I figure I'll have iCal, iTunes (presuming an update to support full-screen), the redesigned Mail, and maybe even Safari in full-screen mode nearly all the time, leaving the "Desktop" space for smaller apps.

It's odd that a reorganization of how full-screen apps behave does the trick for me, but I look forward to the focus I hope the feature brings.

Quote of the Day: Sean Heber

Sean Heber, of Iconfactory fame, tweeting about Google IO:

Google has to bribe developers by giving away hardware and source code.

Developers broke into Apple's stuff in order to develop for them.

¶ Now is the Time for FaceTime

I've been thinking a little more about Microsoft's acquisition of Skype and how it will affect users. I made a quip earlier about how I'd hate to be a podcaster who depends on Skype for their business. Honestly, pretty much every podcast I listen to relies on Skype. Now would be a great time for someone else to jump into the game with a first-class conferencing app.

But podcasting is a little bit of a niche market for Skype. The majority of Skype's use is regular people keeping in touch — especially overseas. My folks use Skype almost daily to communicate with a friend stationed in Iraq.

Now, I don't use Skype often. And I have never used it on Windows. But the Mac version actually took several steps backwards from the previous v2.8 to the rehashed v5. The UI is a mess. A few weeks ago, I did actually have to use Skype to video chat with one of my few PC-using relatives. It. Was. Awful. The video didn't start right away so I had to figure out how to get that going, then my uncle couldn't hear me, so he had to figure out what was wrong on his end with that. It took ten minutes of fiddling before we could even talk.

Compare this with Apple's FaceTime. For regular video chat, it is fantastic. You select the person you want to talk to, and the call connects. Every. Time. Instant audio and video. Drop dead simple.
..........
> [ACTIVITIES]:
(1) Name every application that the writer of the blog excerpt on Mac apps and video chat expects to keep in full-screen mode nearly all the time.
(2) Carry on the blog excerpt on Mac apps and video chat, picking up right after its final sentence.

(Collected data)
..........
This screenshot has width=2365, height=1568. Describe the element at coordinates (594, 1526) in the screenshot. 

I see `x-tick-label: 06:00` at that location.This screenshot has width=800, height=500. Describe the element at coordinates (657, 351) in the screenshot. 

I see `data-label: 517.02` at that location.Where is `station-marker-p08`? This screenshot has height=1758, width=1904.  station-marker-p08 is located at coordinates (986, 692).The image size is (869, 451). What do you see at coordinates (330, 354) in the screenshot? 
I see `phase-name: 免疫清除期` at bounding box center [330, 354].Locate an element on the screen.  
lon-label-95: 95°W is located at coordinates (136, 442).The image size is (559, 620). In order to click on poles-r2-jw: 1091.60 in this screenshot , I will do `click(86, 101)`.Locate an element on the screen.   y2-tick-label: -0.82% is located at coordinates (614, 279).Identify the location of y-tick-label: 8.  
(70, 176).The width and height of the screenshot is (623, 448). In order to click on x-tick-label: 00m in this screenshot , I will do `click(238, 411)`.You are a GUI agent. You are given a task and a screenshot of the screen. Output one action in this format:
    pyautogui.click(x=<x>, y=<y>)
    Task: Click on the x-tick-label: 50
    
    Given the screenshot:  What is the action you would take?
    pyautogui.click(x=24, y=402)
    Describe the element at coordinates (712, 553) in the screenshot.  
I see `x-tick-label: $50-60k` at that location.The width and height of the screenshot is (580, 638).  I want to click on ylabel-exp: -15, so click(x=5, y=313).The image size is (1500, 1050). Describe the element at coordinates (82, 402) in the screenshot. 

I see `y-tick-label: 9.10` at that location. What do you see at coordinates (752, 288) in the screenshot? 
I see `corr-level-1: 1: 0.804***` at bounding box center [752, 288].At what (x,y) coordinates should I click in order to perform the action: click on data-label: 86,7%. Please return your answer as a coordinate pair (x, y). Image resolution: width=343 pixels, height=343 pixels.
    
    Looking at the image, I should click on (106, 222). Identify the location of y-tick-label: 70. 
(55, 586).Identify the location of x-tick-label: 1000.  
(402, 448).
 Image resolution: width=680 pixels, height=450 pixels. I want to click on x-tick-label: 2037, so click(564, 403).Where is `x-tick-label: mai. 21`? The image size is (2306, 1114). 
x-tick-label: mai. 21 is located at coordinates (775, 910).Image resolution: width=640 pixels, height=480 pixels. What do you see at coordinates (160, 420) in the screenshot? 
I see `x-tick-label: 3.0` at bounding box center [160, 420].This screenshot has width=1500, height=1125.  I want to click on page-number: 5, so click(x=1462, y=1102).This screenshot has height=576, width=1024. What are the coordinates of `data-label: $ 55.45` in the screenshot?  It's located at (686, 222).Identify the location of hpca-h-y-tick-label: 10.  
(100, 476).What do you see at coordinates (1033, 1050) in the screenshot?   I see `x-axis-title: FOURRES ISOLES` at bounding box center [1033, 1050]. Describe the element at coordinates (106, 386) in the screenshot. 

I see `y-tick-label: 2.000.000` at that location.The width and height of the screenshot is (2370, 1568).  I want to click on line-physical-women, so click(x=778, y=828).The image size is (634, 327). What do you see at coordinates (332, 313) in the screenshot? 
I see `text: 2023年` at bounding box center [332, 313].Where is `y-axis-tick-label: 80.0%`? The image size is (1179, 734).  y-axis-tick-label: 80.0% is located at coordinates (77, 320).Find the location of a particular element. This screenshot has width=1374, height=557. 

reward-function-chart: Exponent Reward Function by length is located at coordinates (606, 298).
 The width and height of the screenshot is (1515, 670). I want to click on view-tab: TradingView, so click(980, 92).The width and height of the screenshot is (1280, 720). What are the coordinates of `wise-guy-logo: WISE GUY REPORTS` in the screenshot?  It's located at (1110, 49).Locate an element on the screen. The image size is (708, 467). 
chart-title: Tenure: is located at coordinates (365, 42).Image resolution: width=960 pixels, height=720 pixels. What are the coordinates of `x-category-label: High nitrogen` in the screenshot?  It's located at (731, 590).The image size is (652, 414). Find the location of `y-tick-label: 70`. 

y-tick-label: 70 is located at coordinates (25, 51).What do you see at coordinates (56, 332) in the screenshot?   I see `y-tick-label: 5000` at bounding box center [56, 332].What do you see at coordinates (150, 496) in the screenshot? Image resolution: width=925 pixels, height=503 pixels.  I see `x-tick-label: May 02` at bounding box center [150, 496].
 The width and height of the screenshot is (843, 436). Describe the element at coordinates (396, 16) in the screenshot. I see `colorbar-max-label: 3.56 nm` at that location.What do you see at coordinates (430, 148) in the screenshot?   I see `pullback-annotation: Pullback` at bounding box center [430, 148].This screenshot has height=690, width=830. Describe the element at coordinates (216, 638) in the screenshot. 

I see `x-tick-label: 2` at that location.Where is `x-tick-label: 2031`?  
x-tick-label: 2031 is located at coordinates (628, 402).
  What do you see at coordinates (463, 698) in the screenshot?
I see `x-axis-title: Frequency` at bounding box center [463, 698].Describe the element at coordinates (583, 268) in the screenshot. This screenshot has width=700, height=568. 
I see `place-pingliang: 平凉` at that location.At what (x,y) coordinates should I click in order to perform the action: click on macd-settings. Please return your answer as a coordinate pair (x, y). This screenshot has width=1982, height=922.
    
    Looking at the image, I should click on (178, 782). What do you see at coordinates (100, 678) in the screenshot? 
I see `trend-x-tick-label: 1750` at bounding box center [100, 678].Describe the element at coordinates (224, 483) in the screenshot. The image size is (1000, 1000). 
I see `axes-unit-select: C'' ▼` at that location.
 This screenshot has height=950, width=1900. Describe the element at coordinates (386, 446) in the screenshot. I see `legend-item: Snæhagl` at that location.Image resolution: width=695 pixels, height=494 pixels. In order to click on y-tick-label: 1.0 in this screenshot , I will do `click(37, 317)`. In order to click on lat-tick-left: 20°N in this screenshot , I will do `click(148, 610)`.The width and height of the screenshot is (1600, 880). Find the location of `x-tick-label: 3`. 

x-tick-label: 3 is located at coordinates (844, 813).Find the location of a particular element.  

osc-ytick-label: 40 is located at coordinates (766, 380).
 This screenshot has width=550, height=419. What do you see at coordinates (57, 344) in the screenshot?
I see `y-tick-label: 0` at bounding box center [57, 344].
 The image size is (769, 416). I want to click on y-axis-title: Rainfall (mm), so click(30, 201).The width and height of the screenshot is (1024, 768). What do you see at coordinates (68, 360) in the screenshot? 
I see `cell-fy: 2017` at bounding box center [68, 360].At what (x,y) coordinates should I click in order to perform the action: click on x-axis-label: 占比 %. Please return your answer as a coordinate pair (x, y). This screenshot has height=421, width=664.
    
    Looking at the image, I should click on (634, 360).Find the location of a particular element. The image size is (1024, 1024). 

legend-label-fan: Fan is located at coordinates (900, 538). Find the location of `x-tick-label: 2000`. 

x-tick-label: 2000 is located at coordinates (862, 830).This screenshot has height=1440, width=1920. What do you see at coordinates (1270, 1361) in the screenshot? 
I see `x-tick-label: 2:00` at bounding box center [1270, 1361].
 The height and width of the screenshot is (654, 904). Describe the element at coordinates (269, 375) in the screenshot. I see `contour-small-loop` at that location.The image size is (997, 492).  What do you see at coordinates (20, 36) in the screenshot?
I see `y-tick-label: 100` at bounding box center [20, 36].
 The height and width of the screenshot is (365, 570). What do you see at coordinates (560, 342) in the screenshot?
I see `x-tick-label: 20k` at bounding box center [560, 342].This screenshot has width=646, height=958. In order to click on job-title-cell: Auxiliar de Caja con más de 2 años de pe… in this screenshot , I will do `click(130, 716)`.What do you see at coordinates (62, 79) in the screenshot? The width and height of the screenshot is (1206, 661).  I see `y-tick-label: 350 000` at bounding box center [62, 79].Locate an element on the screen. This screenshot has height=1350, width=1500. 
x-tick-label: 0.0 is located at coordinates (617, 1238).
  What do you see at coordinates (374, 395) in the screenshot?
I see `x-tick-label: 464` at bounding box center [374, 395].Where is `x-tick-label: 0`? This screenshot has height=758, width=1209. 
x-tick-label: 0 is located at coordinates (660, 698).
..........
> [RESPONSE LIST]:
(1) iCal, iTunes, Mail, Safari

(2)
FaceTime has one major downfall though: it only works between iPods touch, iPhones, iPads, & Macs. When FaceTime was introduced, it was billed as being an open spec that anyone could build upon. Unfortunately that hasn't happened yet.

Apple, now is the time to make your play. Get FaceTime for Windows out. Heck, get FaceTime on Android devices. Act soon, and FaceTime could be the next de facto video communication app for the rest of us.

Microsoft® Windows® Skype™ Messenger® 7 Home & Student Edition

If it wasn't bad enough that Skype nearly made their product unuasbale with the horrible UI in Skype 5, things should get even more interesting. Microsoft has agreed to purchase Skype for $8.5 billion dollars.

I'm not saying just because Microsoft is now involved it will turn to crap. Honestly, Microsoft does ship some neat stuff (XBox for one, and as much I love to dog on Windows, 7 isn't entirely unbearable).

But if Steve Ballmer decides he needs to have a ton of input on Skype…well, let's just say I'd hate to be a podcaster who depends on Skype for their business.

¶ Hooked on Phonetics

When I meet new folks, I often have to spend a moment explaining my last name, since many don't catch its pronunciation the first time. My last name has French origins, but many people (especially Midwesterners) pronounce it as duh jabbit. And that is so far from how it is said.

My last name is actually very close in pronunciation to déjà vu. Except drop off the voo sound and replace it with bay.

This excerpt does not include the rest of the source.